Le projet de loi pour l’Evolution du Logement, de l’Aménagement et du Numérique contient un nombre de dispositions inquiétantes ou inutiles. J’ai évoqué la réduction des droits des handicapés. Il faudrait comprendre pourquoi le bail mobilité (un mois minimum à 10 mois maximum, non renouvelable, sans dépôt de garantie mais avec caution, avec possibilité de congé par le locataire à tout moment avec un préavis d’un mois et une clause de non-solidarité en cas de location) a été instauré alors même que la loi du 6 juillet 1989 prévoit déjà le bail d’une durée d’un an renouvelable avec possibilité pour le locataire de donner congé à tout moment avec un préavis d’un mois.
Ces baux, souvent concernant des logements meublés, sont utilisés par la population la plus précaire. Le risque est donc grand que ce type de bail soit imposé par les propriétaires-bailleurs. Or, l’impossibilité de renouvellement du bail remet en cause le droit au logement. Le bailleur pourra expulser et relouer immédiatement le logement en bail mobilité à un autre preneur et au prix qu’il souhaitera. Le prix sera « librement » fixé entre les parties, donc fixé unilatéralement par le bailleur.
De surcroit, l’autre avantage pour les bailleurs sera que les charges locatives feront l’objet d’un forfait versé simultanément au loyer et ne pourront donner lieu à régularisation ultérieure. Le forfait sera fixé par le bailleur. Dès lors, le preneur pourra se voir exiger un montant de charges supérieur aux charges réelles sans qu’aucune régularisation ne soit possible.
De toute façon, la durée du bail ne permettra pas un véritable contrôle du montant réel des charges exigibles. Ajoutons que ce bail à mobilité risque d’être utilisé dans le secteur touristique par certains loueurs. Ils pourront frauder la règlementation des meublés touristiques. Le gouvernement, paradoxalement, veut contrôler les locations touristiques qui provoquent une insuffisance d’offres de logements mais donnent des outils juridiques pour multiplier ces offres dans aucun contrôle.
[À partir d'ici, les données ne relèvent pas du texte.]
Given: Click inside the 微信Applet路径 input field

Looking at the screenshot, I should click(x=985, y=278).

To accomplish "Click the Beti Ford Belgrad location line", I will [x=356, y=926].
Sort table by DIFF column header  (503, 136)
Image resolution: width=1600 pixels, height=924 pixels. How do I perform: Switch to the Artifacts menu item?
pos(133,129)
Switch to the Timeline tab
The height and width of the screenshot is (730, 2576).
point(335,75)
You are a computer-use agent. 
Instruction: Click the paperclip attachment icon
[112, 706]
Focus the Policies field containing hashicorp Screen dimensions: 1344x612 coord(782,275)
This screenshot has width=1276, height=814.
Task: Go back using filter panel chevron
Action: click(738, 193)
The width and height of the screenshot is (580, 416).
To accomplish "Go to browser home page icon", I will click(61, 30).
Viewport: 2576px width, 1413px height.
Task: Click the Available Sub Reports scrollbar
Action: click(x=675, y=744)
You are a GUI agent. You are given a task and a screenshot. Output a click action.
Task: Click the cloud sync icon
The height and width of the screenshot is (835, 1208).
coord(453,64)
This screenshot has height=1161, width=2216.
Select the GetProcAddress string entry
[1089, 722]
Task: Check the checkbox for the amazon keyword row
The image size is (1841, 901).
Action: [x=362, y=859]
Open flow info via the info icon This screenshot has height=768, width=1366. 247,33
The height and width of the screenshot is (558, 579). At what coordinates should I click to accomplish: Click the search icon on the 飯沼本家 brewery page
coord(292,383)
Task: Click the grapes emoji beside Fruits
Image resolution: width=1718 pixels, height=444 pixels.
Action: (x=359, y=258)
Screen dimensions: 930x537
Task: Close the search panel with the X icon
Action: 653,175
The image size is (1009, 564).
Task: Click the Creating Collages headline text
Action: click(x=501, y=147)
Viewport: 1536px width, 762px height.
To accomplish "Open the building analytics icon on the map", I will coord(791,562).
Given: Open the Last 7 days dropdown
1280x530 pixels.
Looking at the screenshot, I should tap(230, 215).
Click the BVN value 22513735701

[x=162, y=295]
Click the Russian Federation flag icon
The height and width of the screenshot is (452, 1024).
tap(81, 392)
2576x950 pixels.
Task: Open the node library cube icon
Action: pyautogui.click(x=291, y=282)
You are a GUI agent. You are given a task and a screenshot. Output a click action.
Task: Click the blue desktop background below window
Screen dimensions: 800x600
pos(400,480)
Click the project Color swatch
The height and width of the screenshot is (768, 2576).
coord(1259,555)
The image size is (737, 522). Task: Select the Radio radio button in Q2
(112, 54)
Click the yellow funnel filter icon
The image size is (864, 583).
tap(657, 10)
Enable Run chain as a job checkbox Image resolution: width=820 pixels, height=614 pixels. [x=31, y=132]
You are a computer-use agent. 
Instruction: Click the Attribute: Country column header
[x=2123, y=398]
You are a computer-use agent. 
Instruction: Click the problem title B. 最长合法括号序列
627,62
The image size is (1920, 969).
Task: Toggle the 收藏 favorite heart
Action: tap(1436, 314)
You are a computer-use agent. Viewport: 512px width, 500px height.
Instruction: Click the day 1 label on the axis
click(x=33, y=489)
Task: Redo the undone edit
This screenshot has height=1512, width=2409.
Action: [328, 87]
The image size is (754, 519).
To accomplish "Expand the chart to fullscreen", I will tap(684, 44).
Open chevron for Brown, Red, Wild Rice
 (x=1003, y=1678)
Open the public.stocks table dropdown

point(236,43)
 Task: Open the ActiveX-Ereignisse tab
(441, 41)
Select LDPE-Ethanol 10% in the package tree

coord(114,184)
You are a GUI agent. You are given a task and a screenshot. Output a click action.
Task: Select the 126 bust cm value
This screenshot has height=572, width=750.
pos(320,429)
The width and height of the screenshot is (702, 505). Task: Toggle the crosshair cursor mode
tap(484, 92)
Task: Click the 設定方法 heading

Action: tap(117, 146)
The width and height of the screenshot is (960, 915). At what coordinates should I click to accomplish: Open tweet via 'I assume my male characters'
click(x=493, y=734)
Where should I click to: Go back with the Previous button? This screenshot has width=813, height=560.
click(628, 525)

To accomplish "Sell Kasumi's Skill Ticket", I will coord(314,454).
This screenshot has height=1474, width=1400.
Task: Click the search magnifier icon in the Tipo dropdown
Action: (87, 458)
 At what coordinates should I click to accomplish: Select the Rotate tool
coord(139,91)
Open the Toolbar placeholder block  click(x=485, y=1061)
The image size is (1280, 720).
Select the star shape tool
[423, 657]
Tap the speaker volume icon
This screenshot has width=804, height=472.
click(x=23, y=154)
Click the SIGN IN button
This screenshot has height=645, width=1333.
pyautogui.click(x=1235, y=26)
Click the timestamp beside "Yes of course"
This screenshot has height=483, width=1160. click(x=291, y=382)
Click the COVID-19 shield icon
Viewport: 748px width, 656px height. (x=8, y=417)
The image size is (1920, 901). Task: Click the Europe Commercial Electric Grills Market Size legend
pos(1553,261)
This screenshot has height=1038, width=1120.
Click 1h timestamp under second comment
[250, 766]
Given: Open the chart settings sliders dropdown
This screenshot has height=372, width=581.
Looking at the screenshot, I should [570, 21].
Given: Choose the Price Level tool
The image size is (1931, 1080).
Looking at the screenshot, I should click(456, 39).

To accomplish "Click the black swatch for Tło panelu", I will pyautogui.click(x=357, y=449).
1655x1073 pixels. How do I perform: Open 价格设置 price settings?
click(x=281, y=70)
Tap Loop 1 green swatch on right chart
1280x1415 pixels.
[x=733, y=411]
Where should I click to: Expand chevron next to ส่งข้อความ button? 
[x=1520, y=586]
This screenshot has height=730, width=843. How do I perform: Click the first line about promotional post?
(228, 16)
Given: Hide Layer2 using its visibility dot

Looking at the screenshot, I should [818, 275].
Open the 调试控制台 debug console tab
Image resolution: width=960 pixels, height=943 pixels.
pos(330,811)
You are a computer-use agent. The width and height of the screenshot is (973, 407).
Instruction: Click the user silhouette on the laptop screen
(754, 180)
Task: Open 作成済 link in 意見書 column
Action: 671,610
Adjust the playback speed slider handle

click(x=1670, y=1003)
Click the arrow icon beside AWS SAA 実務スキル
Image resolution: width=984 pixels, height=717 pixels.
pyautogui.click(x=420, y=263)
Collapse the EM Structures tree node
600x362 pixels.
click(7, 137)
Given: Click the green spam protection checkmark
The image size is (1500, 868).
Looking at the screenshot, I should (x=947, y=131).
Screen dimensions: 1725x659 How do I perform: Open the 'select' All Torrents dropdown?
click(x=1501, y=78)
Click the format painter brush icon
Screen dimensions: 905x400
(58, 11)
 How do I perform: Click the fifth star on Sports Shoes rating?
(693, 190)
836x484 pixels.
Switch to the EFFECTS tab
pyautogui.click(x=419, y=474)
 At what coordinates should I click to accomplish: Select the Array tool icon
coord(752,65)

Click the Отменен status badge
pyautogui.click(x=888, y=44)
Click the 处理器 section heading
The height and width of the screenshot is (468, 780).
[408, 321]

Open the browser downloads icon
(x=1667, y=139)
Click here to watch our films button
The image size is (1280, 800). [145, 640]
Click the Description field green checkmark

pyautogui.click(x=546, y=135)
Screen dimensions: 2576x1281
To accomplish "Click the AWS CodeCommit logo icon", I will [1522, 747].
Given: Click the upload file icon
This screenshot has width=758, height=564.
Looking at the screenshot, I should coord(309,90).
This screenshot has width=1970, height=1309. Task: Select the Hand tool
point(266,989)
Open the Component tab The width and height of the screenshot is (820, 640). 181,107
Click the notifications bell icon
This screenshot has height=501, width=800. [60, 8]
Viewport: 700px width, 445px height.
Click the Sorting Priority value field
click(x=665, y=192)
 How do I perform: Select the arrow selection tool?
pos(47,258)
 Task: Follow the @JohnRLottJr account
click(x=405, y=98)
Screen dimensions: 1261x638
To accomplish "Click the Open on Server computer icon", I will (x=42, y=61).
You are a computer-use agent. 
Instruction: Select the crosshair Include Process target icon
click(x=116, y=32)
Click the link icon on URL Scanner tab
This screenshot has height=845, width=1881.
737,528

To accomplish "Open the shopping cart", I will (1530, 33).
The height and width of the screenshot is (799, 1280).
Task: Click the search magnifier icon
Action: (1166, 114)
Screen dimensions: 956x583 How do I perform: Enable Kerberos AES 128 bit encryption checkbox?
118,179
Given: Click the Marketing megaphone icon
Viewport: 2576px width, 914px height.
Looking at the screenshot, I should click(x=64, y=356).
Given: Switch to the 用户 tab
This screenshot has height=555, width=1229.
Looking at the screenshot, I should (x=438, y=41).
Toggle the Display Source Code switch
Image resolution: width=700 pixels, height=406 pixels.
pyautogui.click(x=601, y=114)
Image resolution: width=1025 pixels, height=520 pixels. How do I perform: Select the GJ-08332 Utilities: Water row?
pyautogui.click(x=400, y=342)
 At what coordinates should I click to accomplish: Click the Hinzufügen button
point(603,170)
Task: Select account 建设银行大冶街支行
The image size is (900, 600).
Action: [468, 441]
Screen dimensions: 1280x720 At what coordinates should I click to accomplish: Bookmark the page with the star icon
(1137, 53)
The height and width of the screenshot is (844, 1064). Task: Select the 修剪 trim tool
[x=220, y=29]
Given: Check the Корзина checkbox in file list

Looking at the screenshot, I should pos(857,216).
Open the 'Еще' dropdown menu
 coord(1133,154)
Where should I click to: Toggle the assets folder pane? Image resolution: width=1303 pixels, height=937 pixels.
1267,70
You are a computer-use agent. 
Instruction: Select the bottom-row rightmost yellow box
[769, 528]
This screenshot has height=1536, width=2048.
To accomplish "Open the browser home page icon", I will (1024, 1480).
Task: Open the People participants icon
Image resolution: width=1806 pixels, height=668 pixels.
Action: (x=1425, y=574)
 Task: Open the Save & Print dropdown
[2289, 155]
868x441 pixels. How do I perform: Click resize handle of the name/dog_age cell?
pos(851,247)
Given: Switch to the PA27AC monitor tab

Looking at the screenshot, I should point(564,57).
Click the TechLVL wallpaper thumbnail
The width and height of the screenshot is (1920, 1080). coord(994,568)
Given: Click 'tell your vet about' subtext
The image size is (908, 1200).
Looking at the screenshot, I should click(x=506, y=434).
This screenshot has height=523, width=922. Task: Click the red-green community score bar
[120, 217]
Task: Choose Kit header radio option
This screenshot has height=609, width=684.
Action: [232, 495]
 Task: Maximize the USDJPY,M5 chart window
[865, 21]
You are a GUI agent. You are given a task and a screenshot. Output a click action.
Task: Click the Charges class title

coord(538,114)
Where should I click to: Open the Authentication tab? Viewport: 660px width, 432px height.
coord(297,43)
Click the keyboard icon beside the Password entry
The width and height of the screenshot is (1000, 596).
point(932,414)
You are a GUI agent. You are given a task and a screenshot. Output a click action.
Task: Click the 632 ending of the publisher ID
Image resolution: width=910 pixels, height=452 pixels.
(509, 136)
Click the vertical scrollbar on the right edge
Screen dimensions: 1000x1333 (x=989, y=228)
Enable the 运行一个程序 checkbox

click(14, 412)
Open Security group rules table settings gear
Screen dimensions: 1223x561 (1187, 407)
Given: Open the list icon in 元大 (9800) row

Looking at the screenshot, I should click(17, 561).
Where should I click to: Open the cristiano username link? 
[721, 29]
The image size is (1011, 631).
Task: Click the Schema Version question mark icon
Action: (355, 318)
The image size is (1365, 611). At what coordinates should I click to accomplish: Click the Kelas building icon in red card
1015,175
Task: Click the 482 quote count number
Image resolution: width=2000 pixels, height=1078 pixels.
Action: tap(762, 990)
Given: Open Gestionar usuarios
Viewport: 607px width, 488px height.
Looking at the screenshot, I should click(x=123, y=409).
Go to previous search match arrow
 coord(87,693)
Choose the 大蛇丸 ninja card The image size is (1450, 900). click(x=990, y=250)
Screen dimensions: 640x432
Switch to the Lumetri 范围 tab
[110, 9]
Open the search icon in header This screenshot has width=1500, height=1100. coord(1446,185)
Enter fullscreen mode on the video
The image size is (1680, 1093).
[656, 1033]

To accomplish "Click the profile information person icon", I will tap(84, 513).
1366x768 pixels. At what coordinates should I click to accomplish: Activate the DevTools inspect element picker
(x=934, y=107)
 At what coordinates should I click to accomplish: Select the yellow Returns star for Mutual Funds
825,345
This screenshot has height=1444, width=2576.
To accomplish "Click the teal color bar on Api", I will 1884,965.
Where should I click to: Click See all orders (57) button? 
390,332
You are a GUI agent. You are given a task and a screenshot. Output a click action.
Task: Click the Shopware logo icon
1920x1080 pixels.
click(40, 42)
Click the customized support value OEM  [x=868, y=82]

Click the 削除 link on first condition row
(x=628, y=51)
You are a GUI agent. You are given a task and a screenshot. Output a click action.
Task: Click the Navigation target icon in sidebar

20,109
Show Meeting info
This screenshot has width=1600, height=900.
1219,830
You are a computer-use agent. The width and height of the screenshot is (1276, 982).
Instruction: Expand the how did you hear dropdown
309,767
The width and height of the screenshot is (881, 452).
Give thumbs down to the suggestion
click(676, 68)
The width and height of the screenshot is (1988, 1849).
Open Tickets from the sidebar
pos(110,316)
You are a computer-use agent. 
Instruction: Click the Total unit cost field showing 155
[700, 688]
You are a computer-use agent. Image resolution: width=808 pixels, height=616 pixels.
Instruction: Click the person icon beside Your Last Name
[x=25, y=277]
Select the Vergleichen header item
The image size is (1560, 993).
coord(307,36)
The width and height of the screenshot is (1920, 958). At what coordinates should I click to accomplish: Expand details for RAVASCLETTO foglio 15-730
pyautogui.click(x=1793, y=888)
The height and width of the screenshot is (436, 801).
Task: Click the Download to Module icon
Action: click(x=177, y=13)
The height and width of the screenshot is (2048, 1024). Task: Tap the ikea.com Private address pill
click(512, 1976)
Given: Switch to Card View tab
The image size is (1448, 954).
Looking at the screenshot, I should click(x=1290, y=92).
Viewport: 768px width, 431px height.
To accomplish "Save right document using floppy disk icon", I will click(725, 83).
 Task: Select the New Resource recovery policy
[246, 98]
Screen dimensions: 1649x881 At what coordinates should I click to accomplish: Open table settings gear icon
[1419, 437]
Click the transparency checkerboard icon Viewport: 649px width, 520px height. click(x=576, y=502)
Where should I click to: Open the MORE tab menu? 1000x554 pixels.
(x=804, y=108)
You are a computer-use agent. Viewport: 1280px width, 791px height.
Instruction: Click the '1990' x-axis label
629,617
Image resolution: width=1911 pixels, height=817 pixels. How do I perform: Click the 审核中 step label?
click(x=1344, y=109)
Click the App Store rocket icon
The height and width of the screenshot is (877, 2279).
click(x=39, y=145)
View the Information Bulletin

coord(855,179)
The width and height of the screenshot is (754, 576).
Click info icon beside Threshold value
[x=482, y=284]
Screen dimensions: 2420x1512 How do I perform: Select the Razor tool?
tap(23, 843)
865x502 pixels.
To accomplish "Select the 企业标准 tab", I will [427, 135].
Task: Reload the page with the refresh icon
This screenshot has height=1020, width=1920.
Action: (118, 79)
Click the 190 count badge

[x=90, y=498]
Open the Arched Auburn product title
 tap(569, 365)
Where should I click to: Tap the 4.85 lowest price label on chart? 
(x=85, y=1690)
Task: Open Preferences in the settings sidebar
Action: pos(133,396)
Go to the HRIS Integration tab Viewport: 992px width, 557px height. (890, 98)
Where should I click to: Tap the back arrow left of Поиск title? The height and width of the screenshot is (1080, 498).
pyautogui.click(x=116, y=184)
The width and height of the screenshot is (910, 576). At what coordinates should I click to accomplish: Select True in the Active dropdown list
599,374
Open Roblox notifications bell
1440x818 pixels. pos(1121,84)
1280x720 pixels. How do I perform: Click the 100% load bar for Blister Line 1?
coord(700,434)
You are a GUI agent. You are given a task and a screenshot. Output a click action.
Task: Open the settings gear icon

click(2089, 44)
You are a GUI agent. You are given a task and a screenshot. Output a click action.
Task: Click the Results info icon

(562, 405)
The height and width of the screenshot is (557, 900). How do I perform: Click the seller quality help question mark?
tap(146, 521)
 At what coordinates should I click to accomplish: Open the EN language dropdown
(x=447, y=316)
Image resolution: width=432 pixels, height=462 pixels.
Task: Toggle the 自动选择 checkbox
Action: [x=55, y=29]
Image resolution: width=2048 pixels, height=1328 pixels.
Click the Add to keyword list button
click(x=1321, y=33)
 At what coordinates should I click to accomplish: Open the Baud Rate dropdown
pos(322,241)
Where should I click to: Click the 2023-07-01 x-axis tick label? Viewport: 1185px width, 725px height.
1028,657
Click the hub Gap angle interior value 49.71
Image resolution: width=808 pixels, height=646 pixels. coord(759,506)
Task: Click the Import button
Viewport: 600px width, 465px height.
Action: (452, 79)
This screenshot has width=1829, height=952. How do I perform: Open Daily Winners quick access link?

Le loueur, désireux d’attirer les touristes, utilisera le bail mobilité. Il pourra convenir d’un contrat avec un locataire qui pourra sous-louer comme il le veut.
Si on ajoute le projet de loi concernant la vente des logements sociaux dans des conditions à déterminer mais de façon massive, on peut dire, sans ambiguïté, que le temps est malsain pour les locataires !
Ils ne sont pas des « premiers de cordée ».